═════ WORKING DATA

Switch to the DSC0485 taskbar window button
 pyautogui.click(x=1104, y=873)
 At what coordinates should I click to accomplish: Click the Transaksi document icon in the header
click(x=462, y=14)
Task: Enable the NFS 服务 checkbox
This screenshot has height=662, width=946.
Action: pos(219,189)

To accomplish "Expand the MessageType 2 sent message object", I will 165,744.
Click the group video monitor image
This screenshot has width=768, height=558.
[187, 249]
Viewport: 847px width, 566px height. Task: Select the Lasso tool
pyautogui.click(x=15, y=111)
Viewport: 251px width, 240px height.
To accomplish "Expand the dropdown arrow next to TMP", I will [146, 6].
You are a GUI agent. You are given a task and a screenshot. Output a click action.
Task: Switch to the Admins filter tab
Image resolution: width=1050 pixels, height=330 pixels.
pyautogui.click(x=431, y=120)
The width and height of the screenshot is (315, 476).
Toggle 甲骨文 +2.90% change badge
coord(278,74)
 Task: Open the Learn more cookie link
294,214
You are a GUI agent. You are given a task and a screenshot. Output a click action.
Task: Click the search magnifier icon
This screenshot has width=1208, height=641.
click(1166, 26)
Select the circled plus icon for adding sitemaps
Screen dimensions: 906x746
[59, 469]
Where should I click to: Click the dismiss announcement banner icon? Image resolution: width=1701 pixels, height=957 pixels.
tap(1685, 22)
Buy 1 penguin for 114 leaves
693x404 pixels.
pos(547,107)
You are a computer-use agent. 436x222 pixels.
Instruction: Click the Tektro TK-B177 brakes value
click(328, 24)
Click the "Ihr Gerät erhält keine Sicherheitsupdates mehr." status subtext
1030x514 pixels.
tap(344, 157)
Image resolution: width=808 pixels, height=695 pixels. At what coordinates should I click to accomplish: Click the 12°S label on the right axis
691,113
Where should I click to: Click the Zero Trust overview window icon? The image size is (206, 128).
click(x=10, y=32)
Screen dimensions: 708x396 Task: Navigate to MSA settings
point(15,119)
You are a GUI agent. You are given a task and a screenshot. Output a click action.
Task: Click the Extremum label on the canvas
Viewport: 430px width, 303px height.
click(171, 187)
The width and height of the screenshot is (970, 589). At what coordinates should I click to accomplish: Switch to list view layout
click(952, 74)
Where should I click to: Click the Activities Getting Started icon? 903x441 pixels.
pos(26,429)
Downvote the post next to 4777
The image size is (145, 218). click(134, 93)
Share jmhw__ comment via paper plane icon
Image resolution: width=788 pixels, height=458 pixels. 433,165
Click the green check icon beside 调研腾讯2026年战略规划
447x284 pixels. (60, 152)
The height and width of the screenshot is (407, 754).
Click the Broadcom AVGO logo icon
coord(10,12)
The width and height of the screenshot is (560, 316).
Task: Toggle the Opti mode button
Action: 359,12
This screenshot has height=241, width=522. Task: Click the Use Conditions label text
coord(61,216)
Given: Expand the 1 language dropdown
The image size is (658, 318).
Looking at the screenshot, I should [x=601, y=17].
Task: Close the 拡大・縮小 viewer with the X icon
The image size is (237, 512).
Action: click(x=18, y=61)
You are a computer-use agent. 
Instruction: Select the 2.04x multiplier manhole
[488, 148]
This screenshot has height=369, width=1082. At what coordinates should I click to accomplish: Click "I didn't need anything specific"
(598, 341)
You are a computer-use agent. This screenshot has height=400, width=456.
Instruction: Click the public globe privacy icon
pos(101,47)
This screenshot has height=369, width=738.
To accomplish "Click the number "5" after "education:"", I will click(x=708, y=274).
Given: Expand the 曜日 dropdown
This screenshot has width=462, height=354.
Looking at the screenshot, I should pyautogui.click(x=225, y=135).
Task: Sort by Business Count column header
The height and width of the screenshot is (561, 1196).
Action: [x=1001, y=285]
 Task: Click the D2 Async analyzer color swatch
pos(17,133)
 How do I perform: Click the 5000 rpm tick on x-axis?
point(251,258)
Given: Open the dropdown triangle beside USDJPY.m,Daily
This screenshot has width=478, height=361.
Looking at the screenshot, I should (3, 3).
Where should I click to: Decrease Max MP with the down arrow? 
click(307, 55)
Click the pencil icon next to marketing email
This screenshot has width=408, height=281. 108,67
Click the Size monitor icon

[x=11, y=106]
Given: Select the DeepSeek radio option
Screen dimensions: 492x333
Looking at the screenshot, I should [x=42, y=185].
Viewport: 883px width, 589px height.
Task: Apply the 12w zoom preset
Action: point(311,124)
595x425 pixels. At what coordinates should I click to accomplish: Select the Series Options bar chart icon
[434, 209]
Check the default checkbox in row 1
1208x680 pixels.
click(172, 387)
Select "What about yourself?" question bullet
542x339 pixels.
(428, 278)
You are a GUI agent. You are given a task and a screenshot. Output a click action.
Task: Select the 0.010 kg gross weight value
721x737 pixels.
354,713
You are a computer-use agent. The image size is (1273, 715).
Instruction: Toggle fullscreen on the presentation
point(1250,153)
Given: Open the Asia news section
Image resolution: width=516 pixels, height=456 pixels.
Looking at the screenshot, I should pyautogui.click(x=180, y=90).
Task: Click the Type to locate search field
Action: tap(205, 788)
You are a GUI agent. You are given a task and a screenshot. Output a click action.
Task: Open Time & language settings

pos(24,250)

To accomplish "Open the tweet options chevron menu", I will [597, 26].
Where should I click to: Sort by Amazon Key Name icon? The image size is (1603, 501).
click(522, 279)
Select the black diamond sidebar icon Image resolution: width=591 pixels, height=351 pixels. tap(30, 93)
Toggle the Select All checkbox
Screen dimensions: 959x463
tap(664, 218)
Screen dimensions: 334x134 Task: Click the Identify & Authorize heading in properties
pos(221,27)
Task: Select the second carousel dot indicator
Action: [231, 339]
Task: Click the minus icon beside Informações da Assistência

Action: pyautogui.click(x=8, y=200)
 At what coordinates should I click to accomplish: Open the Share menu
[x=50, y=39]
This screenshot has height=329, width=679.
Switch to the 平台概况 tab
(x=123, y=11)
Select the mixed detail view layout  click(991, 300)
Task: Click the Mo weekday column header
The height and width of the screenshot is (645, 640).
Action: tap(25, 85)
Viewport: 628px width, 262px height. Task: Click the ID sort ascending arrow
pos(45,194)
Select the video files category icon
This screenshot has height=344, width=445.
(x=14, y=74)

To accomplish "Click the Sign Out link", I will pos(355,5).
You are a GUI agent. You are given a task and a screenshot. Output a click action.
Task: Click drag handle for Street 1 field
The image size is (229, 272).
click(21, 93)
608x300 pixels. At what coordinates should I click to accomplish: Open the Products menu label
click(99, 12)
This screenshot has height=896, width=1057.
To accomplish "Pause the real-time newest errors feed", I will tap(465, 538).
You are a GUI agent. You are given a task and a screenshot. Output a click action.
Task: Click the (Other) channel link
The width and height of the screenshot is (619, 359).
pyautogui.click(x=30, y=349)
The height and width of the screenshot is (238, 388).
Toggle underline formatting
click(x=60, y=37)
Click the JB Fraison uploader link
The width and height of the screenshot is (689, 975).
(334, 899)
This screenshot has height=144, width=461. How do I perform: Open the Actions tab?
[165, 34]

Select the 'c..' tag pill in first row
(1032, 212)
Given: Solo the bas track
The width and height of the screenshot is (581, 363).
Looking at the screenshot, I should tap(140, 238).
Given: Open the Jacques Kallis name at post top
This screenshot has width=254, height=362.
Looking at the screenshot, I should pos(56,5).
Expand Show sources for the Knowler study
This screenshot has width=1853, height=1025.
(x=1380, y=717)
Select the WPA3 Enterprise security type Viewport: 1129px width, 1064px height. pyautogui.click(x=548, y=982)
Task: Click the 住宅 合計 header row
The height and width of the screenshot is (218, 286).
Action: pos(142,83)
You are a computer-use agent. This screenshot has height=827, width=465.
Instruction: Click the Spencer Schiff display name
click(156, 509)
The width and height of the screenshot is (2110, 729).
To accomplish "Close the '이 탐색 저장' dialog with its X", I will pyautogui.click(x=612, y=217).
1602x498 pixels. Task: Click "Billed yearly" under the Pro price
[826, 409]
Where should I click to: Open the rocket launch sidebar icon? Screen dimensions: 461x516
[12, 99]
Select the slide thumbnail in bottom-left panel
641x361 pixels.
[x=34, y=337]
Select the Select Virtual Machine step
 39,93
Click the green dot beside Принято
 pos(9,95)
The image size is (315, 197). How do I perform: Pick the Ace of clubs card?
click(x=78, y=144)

══════════

■ **PROBLEM TO SOLVE**: Start with the line above that contains "Click the Size monitor icon" and end with the line that contains "Task: Click the Mo weekday column header". Write out those lines exactly, and only those.

■ **SOLUTION FOR THIS PROBLEM**:
Click the Size monitor icon

[x=11, y=106]
Given: Select the DeepSeek radio option
Screen dimensions: 492x333
Looking at the screenshot, I should [x=42, y=185].
Viewport: 883px width, 589px height.
Task: Apply the 12w zoom preset
Action: point(311,124)
595x425 pixels. At what coordinates should I click to accomplish: Select the Series Options bar chart icon
[434, 209]
Check the default checkbox in row 1
1208x680 pixels.
click(172, 387)
Select "What about yourself?" question bullet
542x339 pixels.
(428, 278)
You are a GUI agent. You are given a task and a screenshot. Output a click action.
Task: Select the 0.010 kg gross weight value
721x737 pixels.
354,713
You are a computer-use agent. The image size is (1273, 715).
Instruction: Toggle fullscreen on the presentation
point(1250,153)
Given: Open the Asia news section
Image resolution: width=516 pixels, height=456 pixels.
Looking at the screenshot, I should pyautogui.click(x=180, y=90).
Task: Click the Type to locate search field
Action: tap(205, 788)
You are a GUI agent. You are given a task and a screenshot. Output a click action.
Task: Open Time & language settings

pos(24,250)

To accomplish "Open the tweet options chevron menu", I will [597, 26].
Where should I click to: Sort by Amazon Key Name icon? The image size is (1603, 501).
click(522, 279)
Select the black diamond sidebar icon Image resolution: width=591 pixels, height=351 pixels. tap(30, 93)
Toggle the Select All checkbox
Screen dimensions: 959x463
tap(664, 218)
Screen dimensions: 334x134 Task: Click the Identify & Authorize heading in properties
pos(221,27)
Task: Select the second carousel dot indicator
Action: [231, 339]
Task: Click the minus icon beside Informações da Assistência

Action: pyautogui.click(x=8, y=200)
 At what coordinates should I click to accomplish: Open the Share menu
[x=50, y=39]
This screenshot has height=329, width=679.
Switch to the 平台概况 tab
(x=123, y=11)
Select the mixed detail view layout  click(991, 300)
Task: Click the Mo weekday column header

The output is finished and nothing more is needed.